History

William and Mary boasts one of the oldest and most reputable theatre programs in the United States.  In 1702, a group of our students presented a "pastoral colloquy" in Latin for the Royal Governor, the first recorded instance of a theatrical performance in America. The first theatre in America was constructed in Williamsburg in 1716, and in 1736 William and Mary students presented America's first known college production of a play, Addison's Cato.

In 1926 formal organization of the William & Mary Theatre and its academic classes was begun under the guidance of Miss Althea Hunt, a remarkable director-teacher who led the theatre from 1926 to 1961 and established a tradition of excellence.  Theatre productions were first presented by the Dramatic Club and Theta Alpha Phi from 1926 to 1929 and then through the William and Mary Players from 1930 to 1937.  Theatre classes were offered through the English Department until 1935 when the Fine Arts Department was formed.

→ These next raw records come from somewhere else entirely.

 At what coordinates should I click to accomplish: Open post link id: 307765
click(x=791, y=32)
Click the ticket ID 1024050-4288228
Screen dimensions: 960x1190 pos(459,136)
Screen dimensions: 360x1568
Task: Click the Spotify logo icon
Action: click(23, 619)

Designer Leslie Cheek, Jr. arrived at that time and was a driving force in making theatre visible on campus as chair of Fine Arts from 1937 to 1939.  Howard Scammon '34 also joined the theatre faculty as a designer, followed by Al Haak '52 (Technical Director from 1947 to 1977) and Roger Sherman '55 (Lighting Designer from 1946 to 1958 and 1966 to 1977; Executive Vice-President of the Jamestown Corporation, producer of The Common Glory from 1958 to 1970 ). 

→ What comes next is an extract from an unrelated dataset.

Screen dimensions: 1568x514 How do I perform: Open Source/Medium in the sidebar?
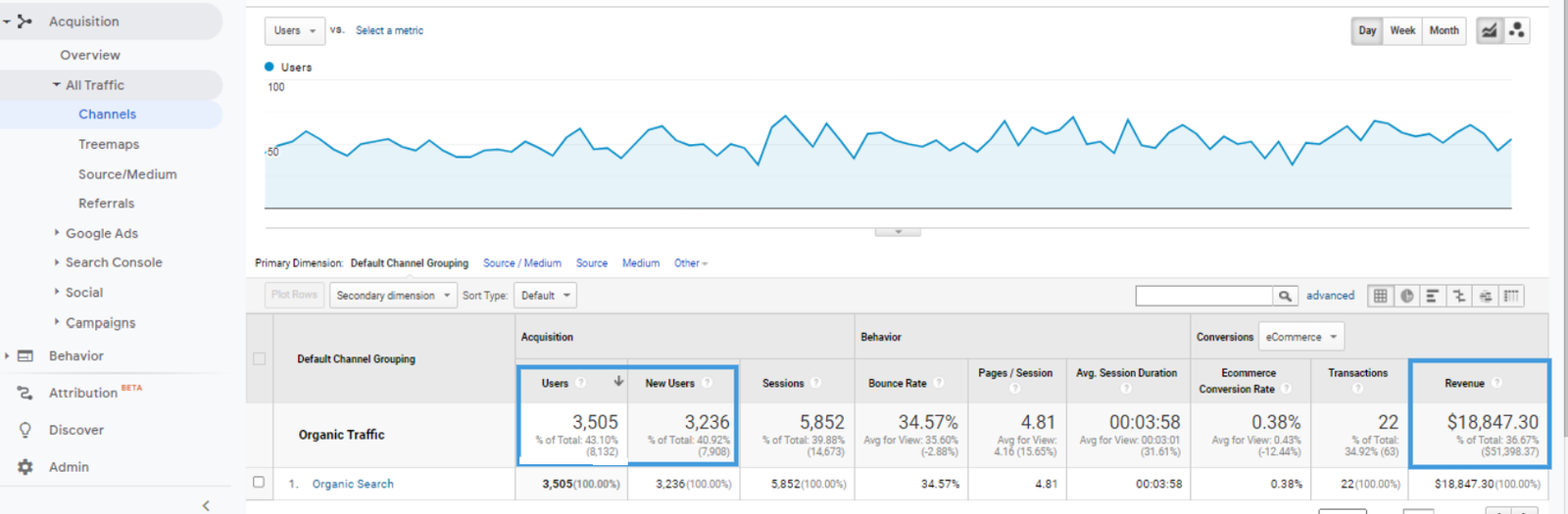pos(127,174)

Many faculty and students of William & Mary Theatre were active in Paul Green's outdoor drama, The Common Glory, which ran from 1947 to 1976 at the Lake Matoaka Amphitheatre. In 1963 the Department of Theatre and Speech was formed.

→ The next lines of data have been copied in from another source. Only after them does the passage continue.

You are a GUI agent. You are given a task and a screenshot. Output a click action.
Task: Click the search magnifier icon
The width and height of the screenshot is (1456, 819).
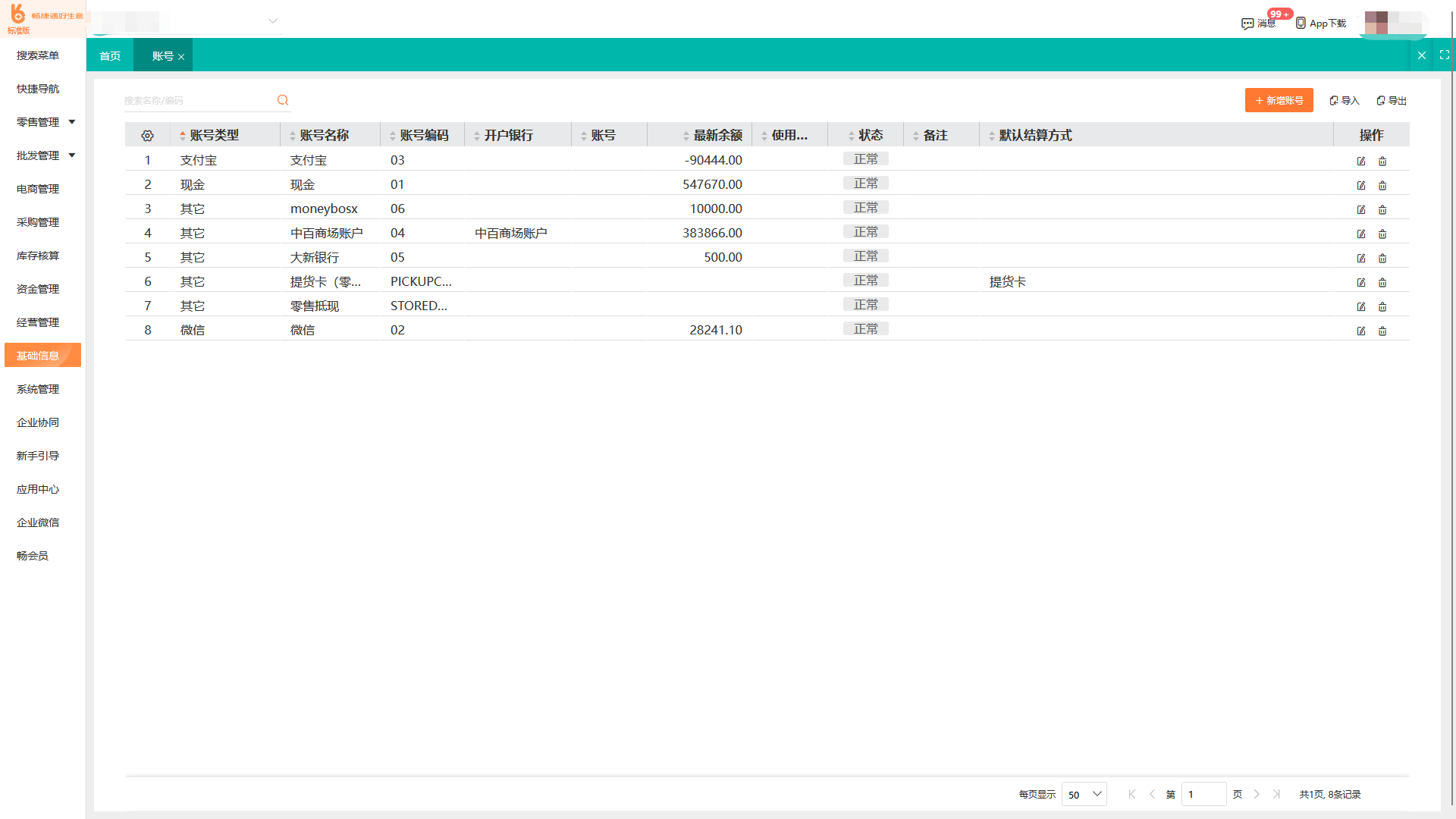pyautogui.click(x=283, y=100)
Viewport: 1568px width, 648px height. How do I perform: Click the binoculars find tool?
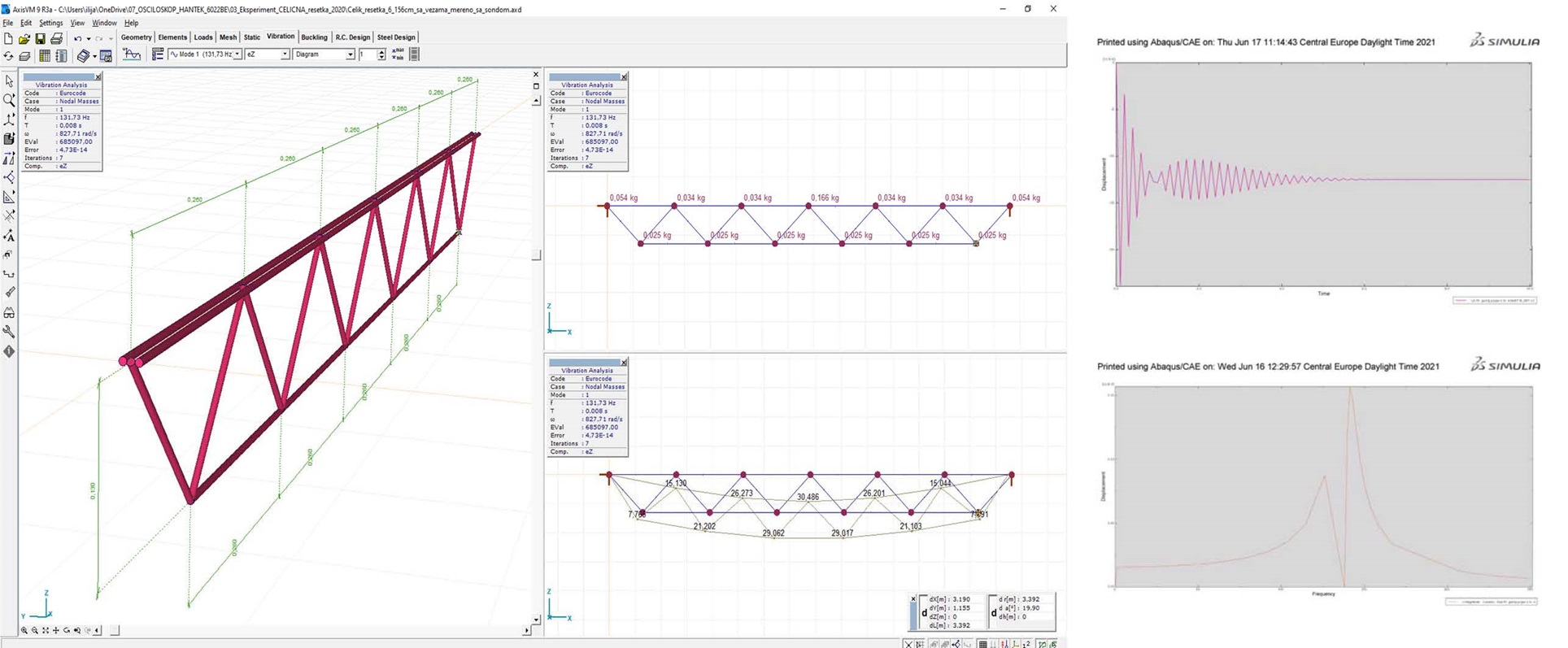9,312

The next generation of professors in Theatre and Speech included Louis Catron who taught playwriting and direction from 1966 to 2002 and founded Premiere Theatre and Jerry Bledsoe (designer from 1971 to 2004) who founded the Virginia Shakespeare Festival in 1977.

In 1999 the Dance Program joined the department to create Theatre, Speech, & Dance.  Under the leadership of the current faculty and staff, the Department has continued to expand its course offerings in performance, design, theory, and technical production and to present exciting and challenging theatrical productions.  Many alumni have gone on to professional careers including Linda Lavin '59, Scott Glenn '63, Glenn Close '74. Mark Stanley '78, and Bill Lawrence '90.